That is, of course, a question that practically answers itself. Via reader Vote for Pedro I learned about a court case arising from a tragic situation in 2006 when a woman who was seven months pregnant with twins started vomiting and was short of breath and was admitted to the emergency room of a Colorado hospital run by the Catholic church. The obstetrician on call did not answer his page and the woman died within the hour and the twins did not survive either.
Her husband sued Catholic Health Initiatives, the non-profit that runs the hospital and 170 other hospitals around the country, for negligence saying that if the doctor had come or at least instructed the frantic emergency room staff to do a Caesarean, it may not have saved the mother but could have saved the twins.
But the defense attorneys for CHI made a surprising argument that contradicted their client’s long-standing Catholic doctrine that life begins at conception and that fetuses should be considered persons, and is the basis for all the ‘personhood’ initiatives being promoted nationwide by anti-choice advocates.
But when it came to mounting a defense in the Stodghill case, Catholic Health’s lawyers effectively turned the Church directives on their head. Catholic organizations have for decades fought to change federal and state laws that fail to protect “unborn persons,” and Catholic Health’s lawyers in this case had the chance to set precedent bolstering anti-abortion legal arguments. Instead, they are arguing state law protects doctors from liability concerning unborn fetuses on grounds that those fetuses are not persons with legal rights. [My italics-MS]

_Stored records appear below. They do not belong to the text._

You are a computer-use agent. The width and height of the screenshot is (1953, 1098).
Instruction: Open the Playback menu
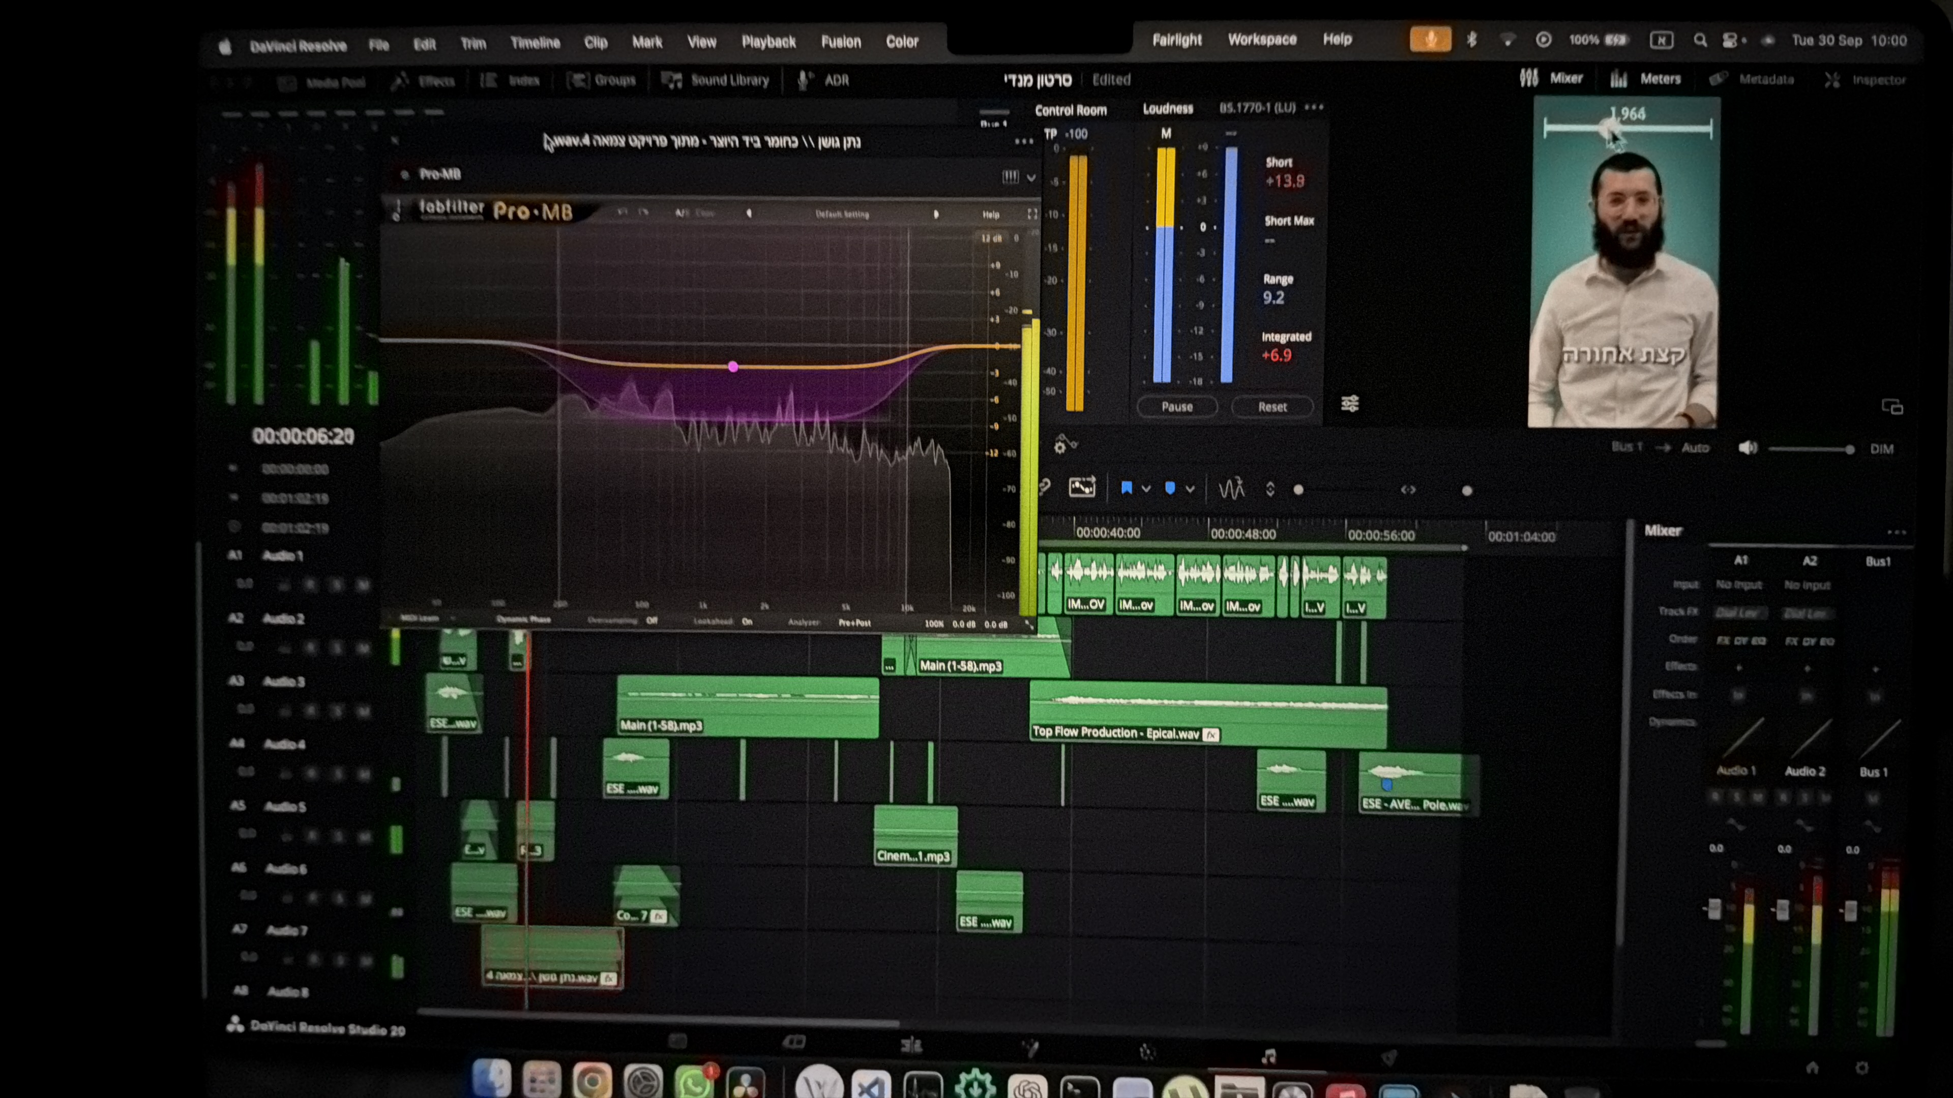768,42
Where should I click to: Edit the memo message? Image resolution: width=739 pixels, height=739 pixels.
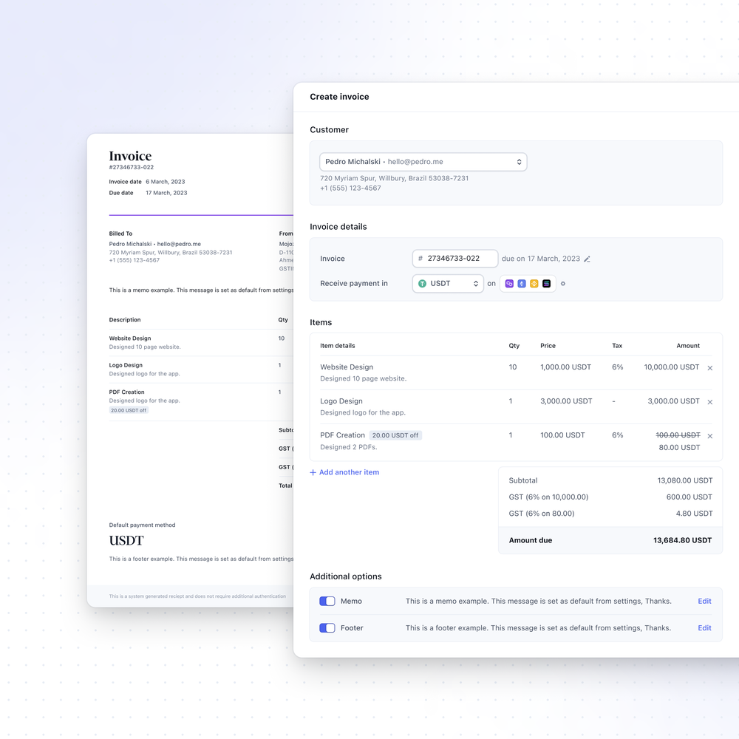point(704,601)
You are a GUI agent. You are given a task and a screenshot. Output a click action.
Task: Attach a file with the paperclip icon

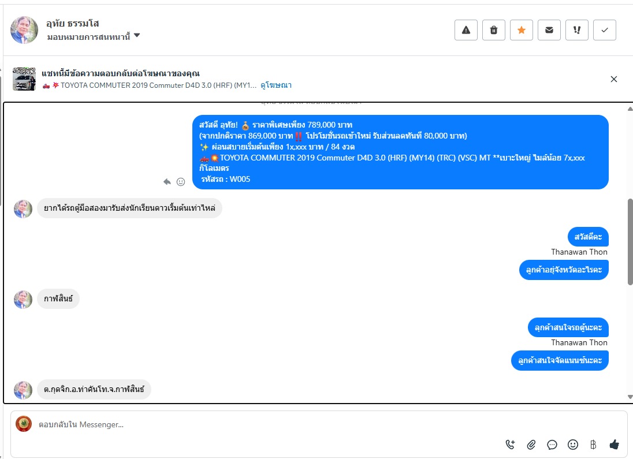[x=531, y=445]
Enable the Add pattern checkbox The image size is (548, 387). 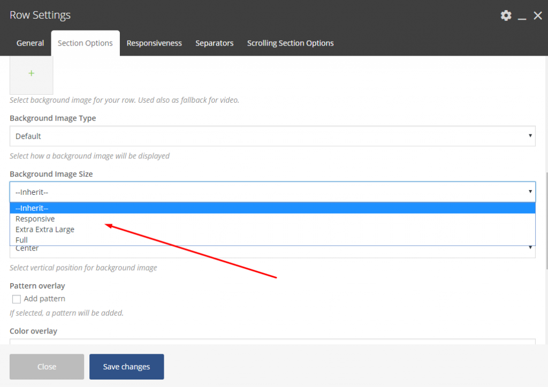point(17,299)
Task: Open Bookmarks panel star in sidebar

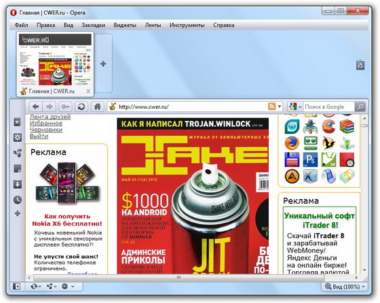Action: (17, 122)
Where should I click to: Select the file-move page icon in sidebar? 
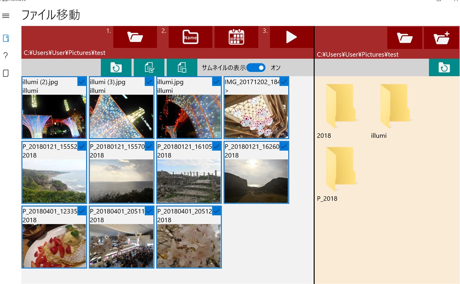(x=5, y=39)

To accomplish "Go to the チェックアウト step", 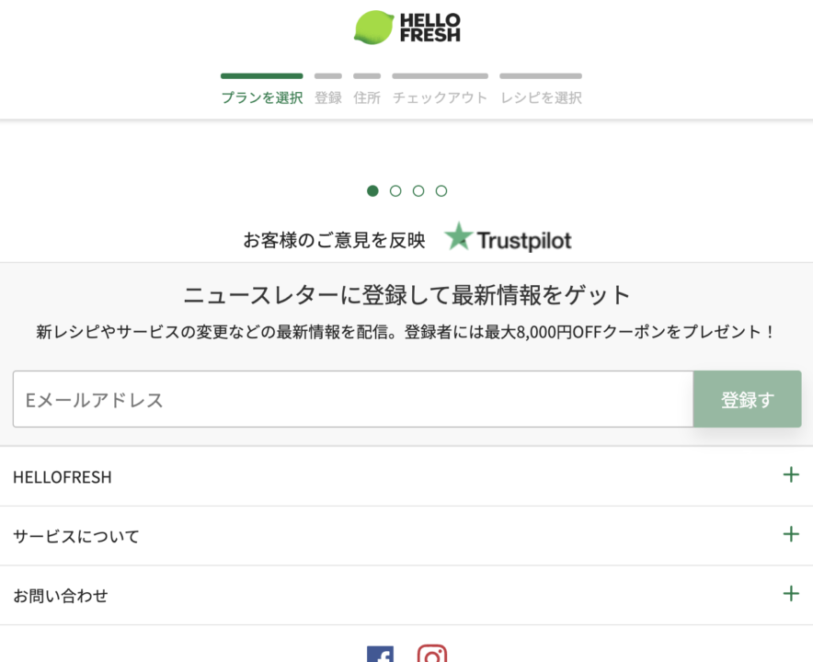I will [440, 97].

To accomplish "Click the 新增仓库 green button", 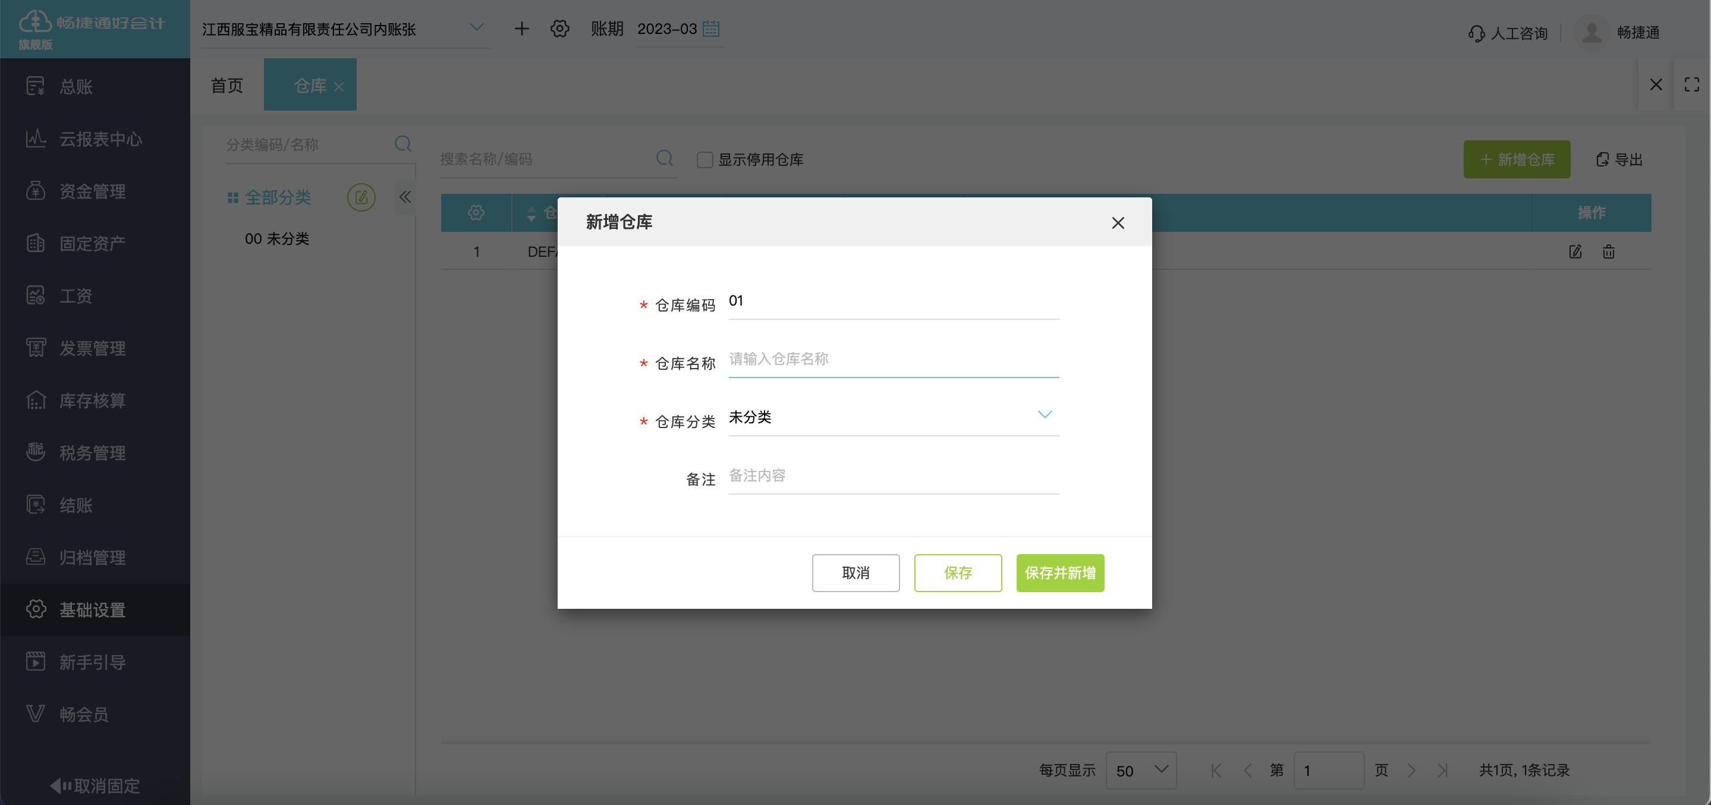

As Jason Langley, an attorney with Denver-based Kennedy Childs, argued in one of the briefs he filed for the defense, the court “should not overturn the long-standing rule in Colorado that the term ‘person,’ as is used in the Wrongful Death Act, encompasses only individuals born alive. Colorado state courts define ‘person’ under the Act to include only those born alive. Therefore Plaintiffs cannot maintain wrongful death claims based on two unborn fetuses.”
So the Catholic church, in order to avoid liability in this case, is now arguing that the term ‘person’ only applies to those born alive. CHI has won its case so in the lower courts and the matter is now up for possible consideration before the Colorado Supreme Court.